New Atlantic Council Report Discusses China's Role in International Standards
A new report by the Atlantic Council's GeoTech Center entitled "Standardizing the Future: How Can the United States Navigate the Geopolitics of International Technology Standards?" provides some helpful background and insights on China's role in international standards organizations. The report explains that it "examines China’s engagement with standards setting and asks the following questions: How is China’s strategy for standards setting changing over time? Is there reason to worry that China may disproportionately impact the selection and enforcement of technological standards in the future? And what would that mean for US standards policy?"
In its introduction, the report notes that "[t]he world has paid special attention to China’s fifteen-year plan to increase its engagement in standards setting, released in 2020." This plan, called China Standards 2035, "reflects the Chinese government’s long-running view that standards are key to influencing technological markets and focuses on upcoming technologies and topics including artificial intelligence (AI) and digital privacy."
It then explains that, "[w]hile historically Europe, the United States, and Japan have dominated the standards-setting ecosystem for technology and data, with the rise of new technology hubs around the world, more countries are seeking a seat at the table in today’s SDOs [standards developing organizations]." In this regard, China "only entered the field in the late 1990s," but it "has steadily increased its scale of presence and participation ever since, in a trajectory that is coming under increasing scrutiny from the global community."
To address the concerns that have been raised about China's expanding role, the report includes a dataset that measures the participation of nine key countries in thirty-nine international SDOs that develop technology-related standards: the United States, Germany, China, Japan, France, Italy, South Korea, the United Kingdom, and Canada. To measure participation, the dataset "records the number of full voting members from the nine key countries in each SDO."
The report finds that the United States "dominates most international SDOs." Of the thirty-nine SDOs in the dataset, the United States "has at least 50 percent of votes in eleven bodies." By contrast, none of the other eight countries analyzed in the dataset have 50 percent representation in a single body. U.S. presence is the greatest in the most well-established SDOs. For example, in the IEEE Standards Association, "67 percent of the Standards Board members ... are American." The United States also "holds significant representation in key SDO subgroups: 56 percent of the IETF working group chairs and 45 percent of relevant ISO/ IEC JTC 1 subcommittee secretariats are American, respectively."
By contrast, in most international SDOs, China "has significantly less representation than the United States." And the dataset "indicates that China is currently not overrepresented in standards bodies, particularly given the size of its economy." Whereas Germany and the United Kingdom are "usually represented at levels just below the United States," China’s representation "is roughly equivalent to that of France or Japan, and often just a few percent more than either." China has "no representation in two of the thirty-nine SDOs included in the dataset"; and it "holds no relevant ISO/IEC JTC 1 subcommittee secretariats." However, China does hold significant representation in certain SDOs, as two bodies claim more Chinese membership than the United States: the 3GPP and Car Connectivity Consortium. Chinese representation is greatest with Rapporteurs to ITU-T Study Groups.

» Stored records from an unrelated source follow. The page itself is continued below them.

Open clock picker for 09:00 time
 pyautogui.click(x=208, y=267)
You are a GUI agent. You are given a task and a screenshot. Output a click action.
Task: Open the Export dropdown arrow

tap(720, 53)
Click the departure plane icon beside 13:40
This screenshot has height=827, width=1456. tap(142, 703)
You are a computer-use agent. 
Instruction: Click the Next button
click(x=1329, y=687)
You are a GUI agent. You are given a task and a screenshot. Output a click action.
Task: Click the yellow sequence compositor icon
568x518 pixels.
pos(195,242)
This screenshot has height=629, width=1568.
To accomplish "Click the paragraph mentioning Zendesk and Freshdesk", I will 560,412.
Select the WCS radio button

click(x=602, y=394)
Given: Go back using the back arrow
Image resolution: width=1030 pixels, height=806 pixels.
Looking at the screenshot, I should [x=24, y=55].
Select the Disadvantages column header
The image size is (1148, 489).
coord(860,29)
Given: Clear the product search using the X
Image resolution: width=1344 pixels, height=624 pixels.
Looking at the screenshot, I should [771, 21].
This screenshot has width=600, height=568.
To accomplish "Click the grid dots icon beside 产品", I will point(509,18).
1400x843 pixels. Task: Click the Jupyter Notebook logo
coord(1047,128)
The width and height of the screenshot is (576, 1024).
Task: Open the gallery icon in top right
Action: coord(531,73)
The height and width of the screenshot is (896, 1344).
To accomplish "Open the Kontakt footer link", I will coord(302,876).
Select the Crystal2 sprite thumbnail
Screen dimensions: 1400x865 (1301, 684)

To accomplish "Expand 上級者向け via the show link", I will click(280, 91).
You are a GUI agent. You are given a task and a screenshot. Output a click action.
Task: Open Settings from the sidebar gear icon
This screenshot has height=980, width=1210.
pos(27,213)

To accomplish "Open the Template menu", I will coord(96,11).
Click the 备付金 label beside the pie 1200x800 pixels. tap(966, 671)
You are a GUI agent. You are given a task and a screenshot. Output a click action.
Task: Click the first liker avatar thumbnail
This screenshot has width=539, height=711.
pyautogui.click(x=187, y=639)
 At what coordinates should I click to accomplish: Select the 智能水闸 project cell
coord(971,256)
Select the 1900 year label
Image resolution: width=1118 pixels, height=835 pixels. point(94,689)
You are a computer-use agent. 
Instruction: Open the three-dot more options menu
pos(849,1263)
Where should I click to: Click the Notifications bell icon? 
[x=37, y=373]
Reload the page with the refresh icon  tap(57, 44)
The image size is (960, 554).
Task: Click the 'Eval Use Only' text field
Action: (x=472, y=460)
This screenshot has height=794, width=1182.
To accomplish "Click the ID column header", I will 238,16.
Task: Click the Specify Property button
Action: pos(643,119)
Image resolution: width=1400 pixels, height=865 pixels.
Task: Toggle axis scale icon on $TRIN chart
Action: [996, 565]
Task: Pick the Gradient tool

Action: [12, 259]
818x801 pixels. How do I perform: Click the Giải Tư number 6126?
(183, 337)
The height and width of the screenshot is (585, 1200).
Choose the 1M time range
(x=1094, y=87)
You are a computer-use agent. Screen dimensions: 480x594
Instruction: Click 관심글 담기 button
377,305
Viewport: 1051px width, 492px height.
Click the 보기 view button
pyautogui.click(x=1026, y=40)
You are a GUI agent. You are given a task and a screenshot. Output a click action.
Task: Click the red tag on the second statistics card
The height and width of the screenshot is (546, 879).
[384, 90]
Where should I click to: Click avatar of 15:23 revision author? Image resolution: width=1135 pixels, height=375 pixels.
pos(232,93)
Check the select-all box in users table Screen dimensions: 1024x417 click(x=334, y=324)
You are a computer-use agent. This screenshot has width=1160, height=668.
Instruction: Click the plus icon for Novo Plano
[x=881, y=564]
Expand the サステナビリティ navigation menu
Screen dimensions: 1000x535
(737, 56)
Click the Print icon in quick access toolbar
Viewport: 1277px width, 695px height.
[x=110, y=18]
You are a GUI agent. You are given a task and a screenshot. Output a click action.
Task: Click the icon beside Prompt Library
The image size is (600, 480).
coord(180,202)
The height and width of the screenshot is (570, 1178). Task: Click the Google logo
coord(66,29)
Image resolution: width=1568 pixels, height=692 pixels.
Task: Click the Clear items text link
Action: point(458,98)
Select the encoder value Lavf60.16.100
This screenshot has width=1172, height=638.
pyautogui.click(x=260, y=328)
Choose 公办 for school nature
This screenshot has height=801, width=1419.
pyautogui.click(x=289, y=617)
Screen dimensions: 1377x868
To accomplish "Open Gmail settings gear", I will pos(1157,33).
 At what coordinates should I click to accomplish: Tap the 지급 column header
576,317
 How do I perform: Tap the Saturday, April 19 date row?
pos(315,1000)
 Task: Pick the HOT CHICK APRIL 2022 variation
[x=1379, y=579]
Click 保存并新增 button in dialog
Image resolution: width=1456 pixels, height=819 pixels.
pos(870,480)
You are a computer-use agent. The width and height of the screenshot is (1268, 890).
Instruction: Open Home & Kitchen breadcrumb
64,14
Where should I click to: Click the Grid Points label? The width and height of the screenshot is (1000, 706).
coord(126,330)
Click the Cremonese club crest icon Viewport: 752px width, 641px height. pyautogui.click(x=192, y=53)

The report then elaborates on China's "SDO strategy" and "its implications for the rest of the world." It begins by noting that the Chinese government "has published a number of plans and white papers outlining its strategy for dominating technology markets and standards, the most influential of which focus on artificial intelligence and other emerging technologies." These plans, the report says, "aim to cement China’s status as a global technology superpower and ensure that the People’s Republic has a seat at the table as new global rules are set for technology, data, and innovation." Referring to the China Standards 2035 plan, the report says that "[t]he two core propositions in the plan are to increase the quantity of both Chinese-owned international standards and Chinese representatives in leadership and rapporteur positions at top SDOs."
The report notes that this plan "has sparked concern from many in the United States and around the world who fear that government pressure may harm the integrity of standards-setting processes and unfairly politicize standards to the detriment of companies, consumers, and other countries." However, the report then observes, "this concern is premised on the belief that China’s strategy to increase its involvement in SDOs will work." On this issue, it notes that "given the history, structures, and processes underpinning standards setting ... , merely increasing membership and standards proposals will not result in Chinese domination," as "[t]he structural integrity of SDOs is sound and has been proven time and time again."
Moreover, as the dataset shows, China is "currently not overrepresented in standards bodies, and an increase in membership will not translate into overrepresentation for some time." Rather, the United States and its allies, especially European countries, "continue to dominate SDO membership and leadership."
The report also says that "[p]acking standards bodies is a waste of resources that could be better directed to improving domestic capacity for high-quality technology and innovation." Thus, if the United States is concerned about "losing its foothold in technology standards," it should be focused on this question: "How can the United States ensure that US owned and developed technologies are the best engineered, most cost-effective, and most user-friendly?"